The Strait of Hormuz Is Not Just a Waterway — It Is the Market’s Main Transmission Channel
Hormuz is uniquely dangerous because there are few practical substitutes. The EIA describes it as one of the world’s most important oil chokepoints and notes that very few alternative options exist if the strait is closed. In 2024, flows through Hormuz accounted for more than one-quarter of total global seaborne oil trade and about one-fifth of global oil and petroleum product consumption. Saudi Arabia and the UAE do have some pipeline capacity that can bypass the strait, but the EIA estimates only about 2.6 million barrels a day of spare bypass capacity would be available in a disruption, far below the scale normally moved through the waterway.
That supply dependence quickly turned into shipping paralysis once the conflict escalated. Reuters reported on March 2 that around 750 ships were backed up around the Strait of Hormuz, including roughly 100 container ships, equivalent to about 10% of the global container-ship fleet. By March 6, Reuters reported that war-risk insurance premiums had surged by more than 1000% in some cases, while at least nine vessels had been damaged since the conflict began. Yet the Lloyd’s Market Association later clarified that insurance itself was not the main reason traffic stayed depressed; the deeper problem was crew and vessel safety, with 23 commercial-vessel or offshore attacks reported across the Arabian Gulf, Strait of Hormuz, and Gulf of Oman, and around 20,000 seafarers affected.
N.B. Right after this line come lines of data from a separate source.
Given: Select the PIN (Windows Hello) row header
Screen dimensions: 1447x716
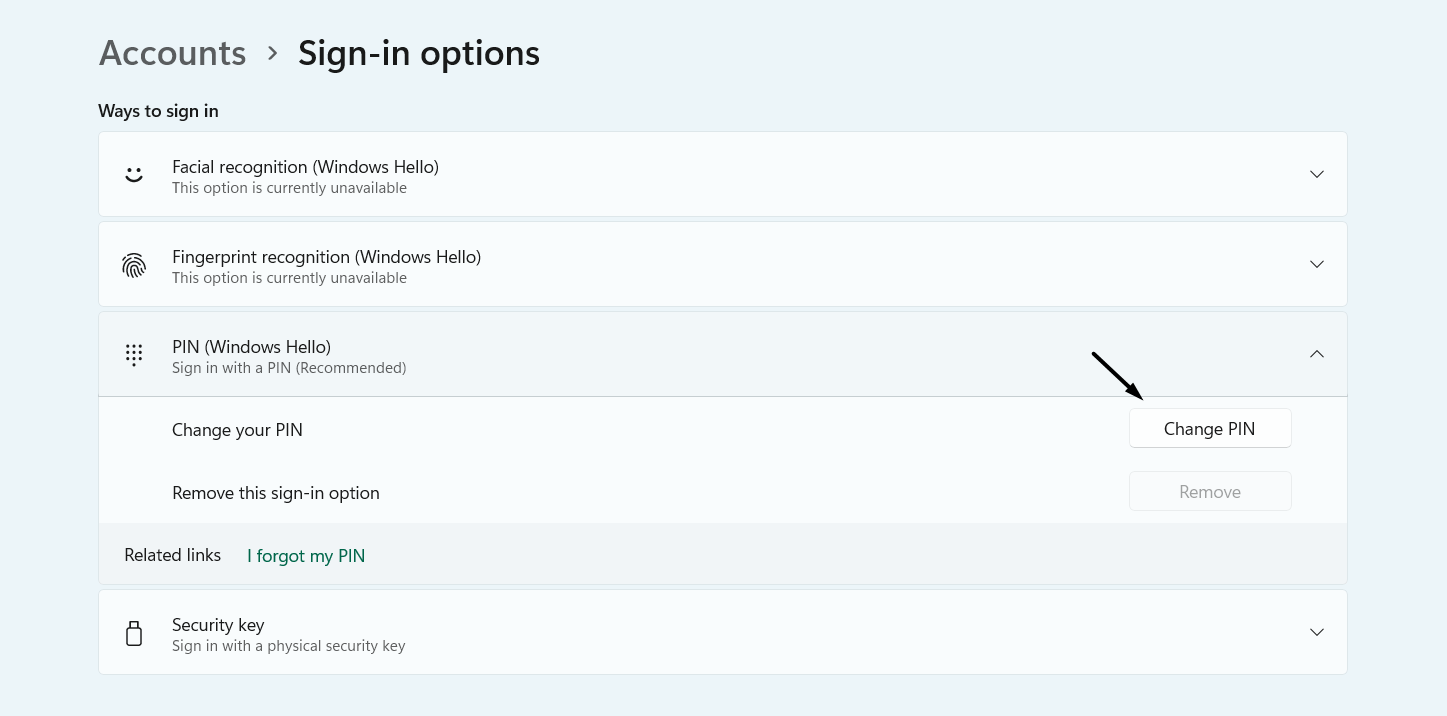Looking at the screenshot, I should click(x=251, y=346).
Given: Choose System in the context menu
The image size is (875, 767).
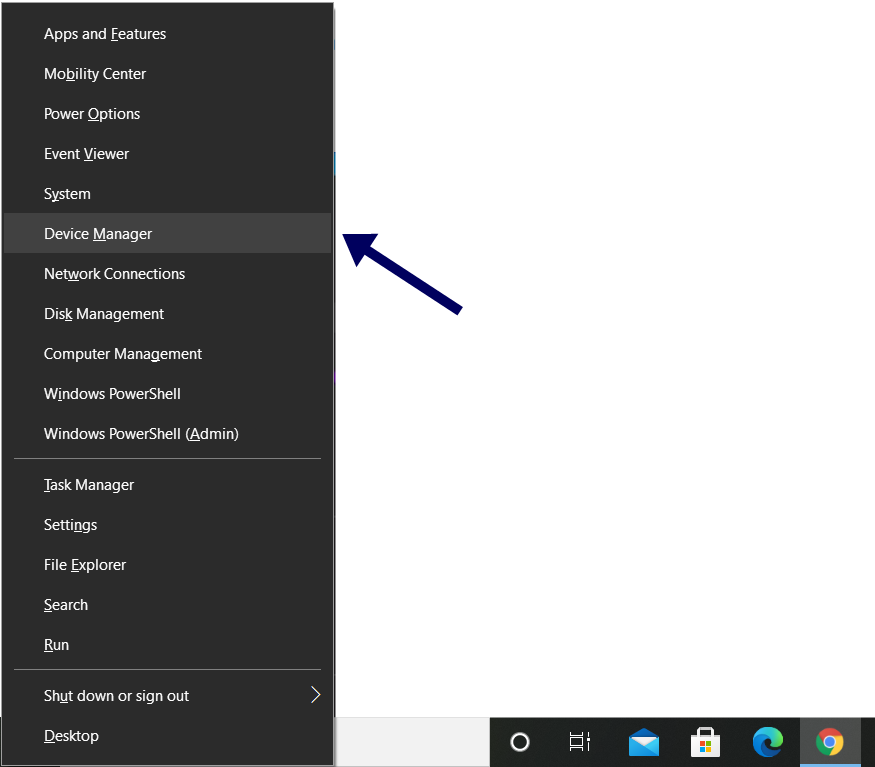Looking at the screenshot, I should coord(67,194).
By early April, the strait was not fully reopened so much as selectively managed. Reuters reported that Oman-linked tankers, a French-owned CMA CGM container ship, and a Japanese-owned LNG carrier were able to pass after Iran began allowing vessels without U.S. or Israeli connections to transit. On April 5, Reuters also reported that a Petronas-linked tanker carrying about 1 million barrels of Iraqi crude had passed through the strait after Iraq was exempted from restrictions. These selective passages matter because they show that the crisis is no longer a binary “open versus closed” event. Instead, it has become a politicized traffic regime in which passage depends on national alignment, diplomatic bargaining, and perceived neutrality.
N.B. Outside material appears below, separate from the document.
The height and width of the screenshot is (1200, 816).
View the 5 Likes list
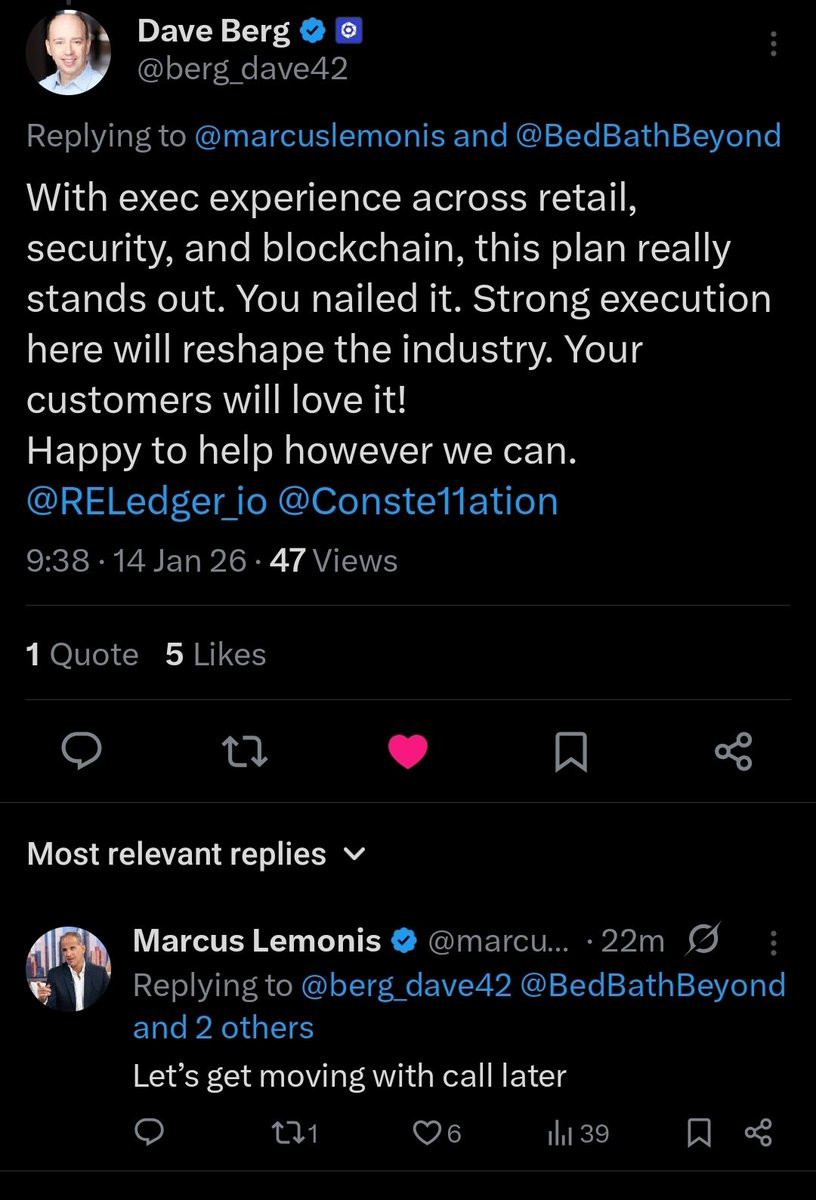[x=215, y=655]
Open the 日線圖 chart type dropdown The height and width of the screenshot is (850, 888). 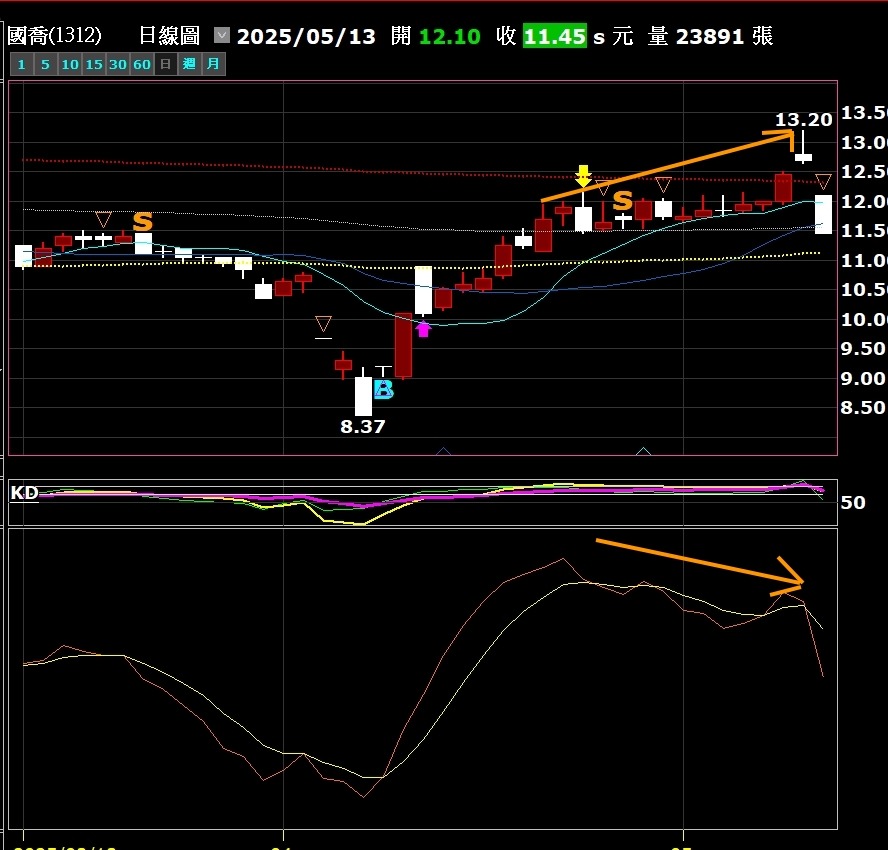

For markets, that is almost as destabilizing as a formal blockade. Reuters reported on April 5 that Brent was trading around $109.79 and WTI around $111.01 after huge one-day jumps of 8% and 11% respectively the previous Thursday, while OPEC+ agreed only to a modest theoretical output increase because much of the relevant Gulf supply still could not move freely. The practical lesson is that even when some ships start crossing again, confidence does not return quickly. Refiners still have to find replacement barrels, shipping owners still have to price in danger, and traders still have to assume that any renewed strike or political decision could tighten flows again overnight. That is why the Strait of Hormuz remains the central financial variable in this crisis, not just a geographical one.